Collected data:
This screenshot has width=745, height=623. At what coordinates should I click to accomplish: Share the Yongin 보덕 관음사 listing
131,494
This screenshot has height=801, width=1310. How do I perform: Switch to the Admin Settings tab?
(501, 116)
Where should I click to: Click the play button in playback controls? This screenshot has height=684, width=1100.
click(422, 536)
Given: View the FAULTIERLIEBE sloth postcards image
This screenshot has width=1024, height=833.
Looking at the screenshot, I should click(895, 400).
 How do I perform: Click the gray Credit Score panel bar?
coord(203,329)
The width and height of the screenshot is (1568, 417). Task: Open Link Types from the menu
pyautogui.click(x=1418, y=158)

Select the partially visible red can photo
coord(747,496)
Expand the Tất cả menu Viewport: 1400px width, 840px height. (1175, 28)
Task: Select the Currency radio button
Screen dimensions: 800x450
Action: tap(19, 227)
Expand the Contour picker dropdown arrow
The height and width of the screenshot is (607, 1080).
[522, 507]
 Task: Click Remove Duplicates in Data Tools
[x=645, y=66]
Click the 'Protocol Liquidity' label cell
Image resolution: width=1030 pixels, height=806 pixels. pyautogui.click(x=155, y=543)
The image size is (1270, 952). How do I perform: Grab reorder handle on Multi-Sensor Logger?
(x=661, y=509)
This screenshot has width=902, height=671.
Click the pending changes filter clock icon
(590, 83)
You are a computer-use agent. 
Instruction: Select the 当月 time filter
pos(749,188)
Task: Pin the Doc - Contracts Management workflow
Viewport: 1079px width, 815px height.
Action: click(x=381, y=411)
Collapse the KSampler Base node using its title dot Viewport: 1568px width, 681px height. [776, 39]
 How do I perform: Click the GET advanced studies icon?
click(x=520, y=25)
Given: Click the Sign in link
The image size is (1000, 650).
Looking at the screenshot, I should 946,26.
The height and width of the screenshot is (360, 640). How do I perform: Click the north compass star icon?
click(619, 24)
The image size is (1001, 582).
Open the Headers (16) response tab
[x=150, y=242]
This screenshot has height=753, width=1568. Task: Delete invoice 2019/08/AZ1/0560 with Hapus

• **Task description**: Up to and including the line with "Given: View the", print every line of the records from the start.

• **Result of the exercise**:
This screenshot has width=745, height=623. At what coordinates should I click to accomplish: Share the Yongin 보덕 관음사 listing
131,494
This screenshot has height=801, width=1310. How do I perform: Switch to the Admin Settings tab?
(501, 116)
Where should I click to: Click the play button in playback controls? This screenshot has height=684, width=1100.
click(422, 536)
Given: View the FAULTIERLIEBE sloth postcards image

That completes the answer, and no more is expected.